▸ **Exercise instructions**
Which lines of the records below contain the word "arrow"? Copy each of them out.

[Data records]
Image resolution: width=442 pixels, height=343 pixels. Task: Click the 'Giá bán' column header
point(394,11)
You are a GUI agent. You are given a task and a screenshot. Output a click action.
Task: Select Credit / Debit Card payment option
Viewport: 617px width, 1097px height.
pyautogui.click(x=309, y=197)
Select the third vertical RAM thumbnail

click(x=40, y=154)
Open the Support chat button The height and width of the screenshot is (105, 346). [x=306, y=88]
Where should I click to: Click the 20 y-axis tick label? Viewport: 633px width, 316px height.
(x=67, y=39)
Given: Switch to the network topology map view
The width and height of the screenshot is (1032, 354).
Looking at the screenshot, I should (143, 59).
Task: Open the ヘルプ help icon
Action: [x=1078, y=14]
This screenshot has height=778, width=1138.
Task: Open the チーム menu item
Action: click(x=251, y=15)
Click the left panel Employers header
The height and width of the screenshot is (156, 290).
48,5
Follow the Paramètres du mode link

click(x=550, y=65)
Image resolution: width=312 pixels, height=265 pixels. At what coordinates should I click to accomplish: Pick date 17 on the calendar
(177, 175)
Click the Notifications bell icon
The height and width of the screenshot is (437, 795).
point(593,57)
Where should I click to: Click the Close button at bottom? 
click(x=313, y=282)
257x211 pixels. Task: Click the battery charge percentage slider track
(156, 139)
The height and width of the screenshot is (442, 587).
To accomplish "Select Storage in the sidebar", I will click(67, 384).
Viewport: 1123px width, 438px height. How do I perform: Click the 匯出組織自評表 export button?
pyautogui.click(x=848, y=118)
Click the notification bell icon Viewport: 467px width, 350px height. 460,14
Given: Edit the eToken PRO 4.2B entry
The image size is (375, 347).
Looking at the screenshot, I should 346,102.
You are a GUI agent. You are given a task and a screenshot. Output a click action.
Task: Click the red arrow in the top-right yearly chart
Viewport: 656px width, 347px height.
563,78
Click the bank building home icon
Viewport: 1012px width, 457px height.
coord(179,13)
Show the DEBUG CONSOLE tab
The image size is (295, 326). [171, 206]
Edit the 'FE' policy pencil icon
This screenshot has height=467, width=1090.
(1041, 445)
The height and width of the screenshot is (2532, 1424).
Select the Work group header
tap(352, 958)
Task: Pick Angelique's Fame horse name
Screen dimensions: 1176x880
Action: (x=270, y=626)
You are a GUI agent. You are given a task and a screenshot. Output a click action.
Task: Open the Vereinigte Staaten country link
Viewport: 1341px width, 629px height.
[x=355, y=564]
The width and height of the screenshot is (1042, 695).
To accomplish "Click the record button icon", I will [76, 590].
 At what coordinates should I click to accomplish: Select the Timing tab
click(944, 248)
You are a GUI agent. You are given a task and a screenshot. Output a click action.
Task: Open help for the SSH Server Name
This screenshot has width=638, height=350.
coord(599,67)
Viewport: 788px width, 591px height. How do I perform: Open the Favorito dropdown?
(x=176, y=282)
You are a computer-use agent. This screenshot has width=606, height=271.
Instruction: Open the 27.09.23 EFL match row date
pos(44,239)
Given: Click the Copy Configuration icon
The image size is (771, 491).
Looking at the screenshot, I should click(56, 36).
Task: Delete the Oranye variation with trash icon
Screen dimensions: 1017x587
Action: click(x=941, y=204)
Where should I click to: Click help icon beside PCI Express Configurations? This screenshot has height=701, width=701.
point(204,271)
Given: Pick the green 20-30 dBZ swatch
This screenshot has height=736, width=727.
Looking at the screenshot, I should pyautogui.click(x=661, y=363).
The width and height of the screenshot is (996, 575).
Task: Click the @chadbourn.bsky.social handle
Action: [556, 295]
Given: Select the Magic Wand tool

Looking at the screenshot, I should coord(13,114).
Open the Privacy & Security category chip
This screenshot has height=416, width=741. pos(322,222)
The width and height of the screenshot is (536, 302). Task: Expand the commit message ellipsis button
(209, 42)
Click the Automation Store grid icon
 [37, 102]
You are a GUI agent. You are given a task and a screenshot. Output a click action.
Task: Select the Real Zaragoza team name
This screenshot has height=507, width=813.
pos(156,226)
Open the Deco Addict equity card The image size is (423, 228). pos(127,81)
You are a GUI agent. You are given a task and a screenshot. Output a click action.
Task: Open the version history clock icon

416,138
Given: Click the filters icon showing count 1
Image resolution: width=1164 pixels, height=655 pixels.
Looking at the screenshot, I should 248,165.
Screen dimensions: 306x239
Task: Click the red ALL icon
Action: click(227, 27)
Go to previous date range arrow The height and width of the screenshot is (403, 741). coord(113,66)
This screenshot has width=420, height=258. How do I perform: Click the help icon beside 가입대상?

▸ **Problem solution**
Task: Click the red arrow in the top-right yearly chart
Go to previous date range arrow The height and width of the screenshot is (403, 741). coord(113,66)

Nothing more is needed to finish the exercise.